Question

The coefficient of $$ x^k(0\leq k \leq n) $$ in the expansion of
$$ 1+(1+x)+(1+x)^2+\dots+(1+x)^n $$ is
A
$$ (n+1)C_k $$
B
$$ ^{n}C_k $$
C
$$ ^{n}C_{k+1} $$
D
$$ (n+1)C_{k+1}$$

Answer

**step1** Understanding the problem

The problem asks us to find the coefficient of $$ x^k $$ in the expansion of the sum:
$$ S = 1+(1+x)+(1+x)^2+\dots+(1+x)^n $$
where $$ 0 \leq k \leq n $$.

**step2** Recognizing the series type

The given sum is a finite geometric series.
Let's consider the common ratio $$ r = (1+x) $$. The series can be written as:
$$ S = 1+r+r^2+\dots+r^n $$
In this series, the first term is $$ a = 1 $$, the common ratio is $$ r = (1+x) $$, and the total number of terms is $$ n+1 $$ (from $$ r^0 $$ to $$ r^n $$).
----
**Description of the task**
Repeat the binomial coefficient problem and its worked solution word for word, in full. The records are not needed here.
----
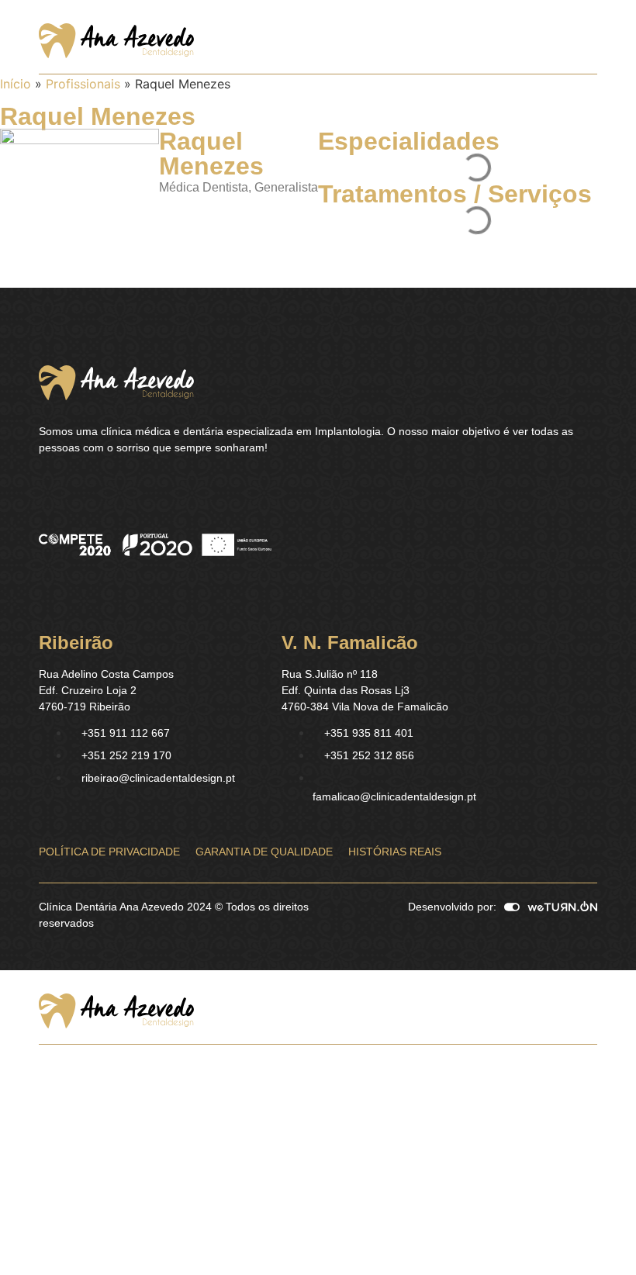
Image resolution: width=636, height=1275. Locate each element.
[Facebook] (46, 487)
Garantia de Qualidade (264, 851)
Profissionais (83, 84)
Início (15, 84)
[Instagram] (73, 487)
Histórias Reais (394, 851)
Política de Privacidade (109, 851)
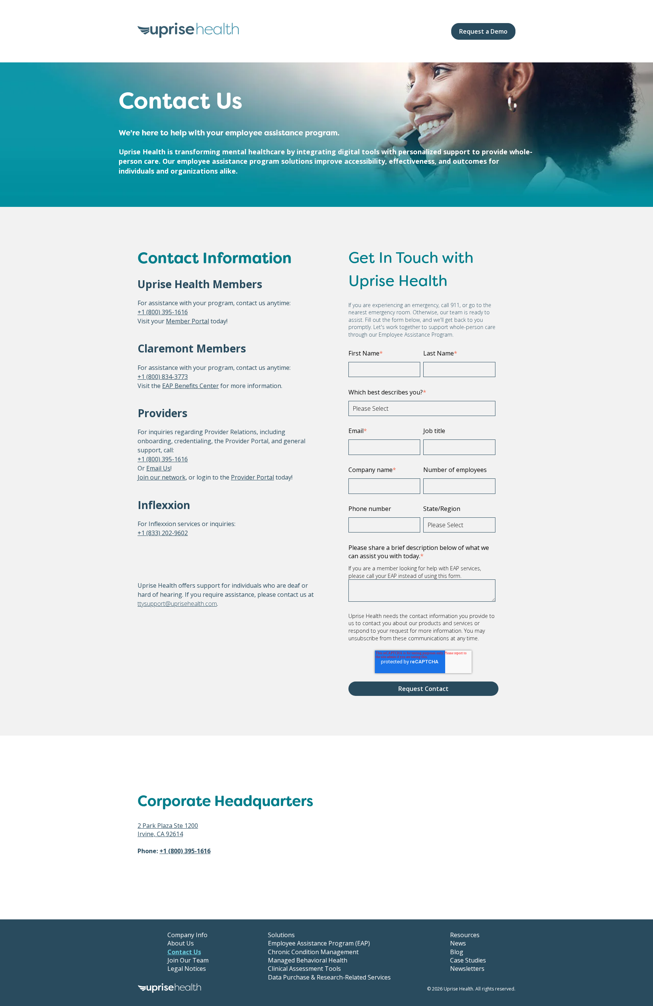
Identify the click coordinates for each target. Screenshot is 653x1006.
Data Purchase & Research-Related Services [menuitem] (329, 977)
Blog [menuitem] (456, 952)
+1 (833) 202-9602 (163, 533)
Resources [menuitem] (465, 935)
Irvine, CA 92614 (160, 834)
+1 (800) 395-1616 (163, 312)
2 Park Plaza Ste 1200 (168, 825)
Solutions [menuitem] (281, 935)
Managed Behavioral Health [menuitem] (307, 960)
----
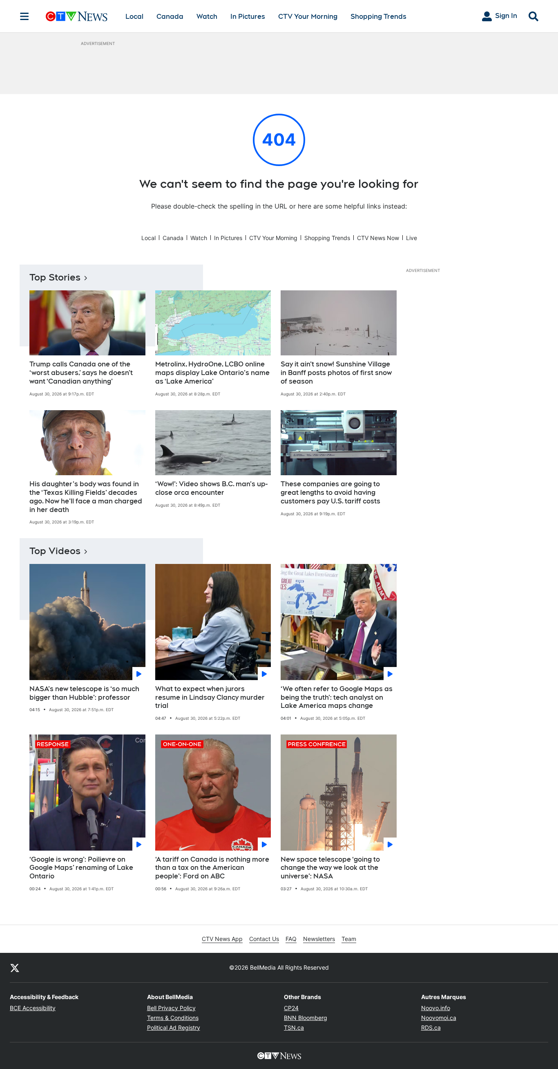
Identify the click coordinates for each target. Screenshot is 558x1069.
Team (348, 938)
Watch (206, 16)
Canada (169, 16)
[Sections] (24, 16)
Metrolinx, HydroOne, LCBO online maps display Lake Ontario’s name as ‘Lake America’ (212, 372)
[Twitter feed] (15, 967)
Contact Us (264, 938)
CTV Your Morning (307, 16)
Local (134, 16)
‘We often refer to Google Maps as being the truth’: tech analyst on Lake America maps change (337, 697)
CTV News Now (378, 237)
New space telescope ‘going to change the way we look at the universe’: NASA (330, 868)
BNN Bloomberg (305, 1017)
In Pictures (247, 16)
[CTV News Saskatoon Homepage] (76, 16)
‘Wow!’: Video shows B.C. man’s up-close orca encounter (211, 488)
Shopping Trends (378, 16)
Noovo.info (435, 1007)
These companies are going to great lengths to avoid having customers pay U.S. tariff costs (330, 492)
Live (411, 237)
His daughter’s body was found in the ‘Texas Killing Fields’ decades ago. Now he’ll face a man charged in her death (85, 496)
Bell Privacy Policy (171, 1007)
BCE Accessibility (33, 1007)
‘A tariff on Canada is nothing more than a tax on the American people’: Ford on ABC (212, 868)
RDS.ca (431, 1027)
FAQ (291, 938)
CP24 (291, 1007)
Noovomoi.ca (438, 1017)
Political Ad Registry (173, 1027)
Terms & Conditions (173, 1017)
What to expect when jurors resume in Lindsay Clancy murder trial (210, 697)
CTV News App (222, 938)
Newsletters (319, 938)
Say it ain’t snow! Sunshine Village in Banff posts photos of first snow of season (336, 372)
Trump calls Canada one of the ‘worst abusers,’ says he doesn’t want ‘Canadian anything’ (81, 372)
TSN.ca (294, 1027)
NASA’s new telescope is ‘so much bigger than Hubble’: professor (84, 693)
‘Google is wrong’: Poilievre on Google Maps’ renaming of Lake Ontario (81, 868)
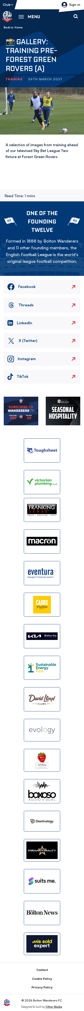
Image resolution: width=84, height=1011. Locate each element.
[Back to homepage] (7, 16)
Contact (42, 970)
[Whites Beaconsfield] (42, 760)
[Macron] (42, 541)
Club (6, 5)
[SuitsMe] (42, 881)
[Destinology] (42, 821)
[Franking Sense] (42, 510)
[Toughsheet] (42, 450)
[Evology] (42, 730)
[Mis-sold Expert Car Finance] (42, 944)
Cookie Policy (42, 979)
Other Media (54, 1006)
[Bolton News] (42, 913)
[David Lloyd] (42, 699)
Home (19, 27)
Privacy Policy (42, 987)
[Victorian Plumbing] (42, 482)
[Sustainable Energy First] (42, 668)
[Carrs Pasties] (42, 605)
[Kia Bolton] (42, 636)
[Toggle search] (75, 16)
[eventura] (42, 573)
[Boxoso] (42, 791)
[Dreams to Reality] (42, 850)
----
**Reply to the task**
Question

The coefficient of $$ x^k(0\leq k \leq n) $$ in the expansion of
$$ 1+(1+x)+(1+x)^2+\dots+(1+x)^n $$ is
A
$$ (n+1)C_k $$
B
$$ ^{n}C_k $$
C
$$ ^{n}C_{k+1} $$
D
$$ (n+1)C_{k+1}$$

Answer

**step1** Understanding the problem

The problem asks us to find the coefficient of $$ x^k $$ in the expansion of the sum:
$$ S = 1+(1+x)+(1+x)^2+\dots+(1+x)^n $$
where $$ 0 \leq k \leq n $$.

**step2** Recognizing the series type

The given sum is a finite geometric series.
Let's consider the common ratio $$ r = (1+x) $$. The series can be written as:
$$ S = 1+r+r^2+\dots+r^n $$
In this series, the first term is $$ a = 1 $$, the common ratio is $$ r = (1+x) $$, and the total number of terms is $$ n+1 $$ (from $$ r^0 $$ to $$ r^n $$).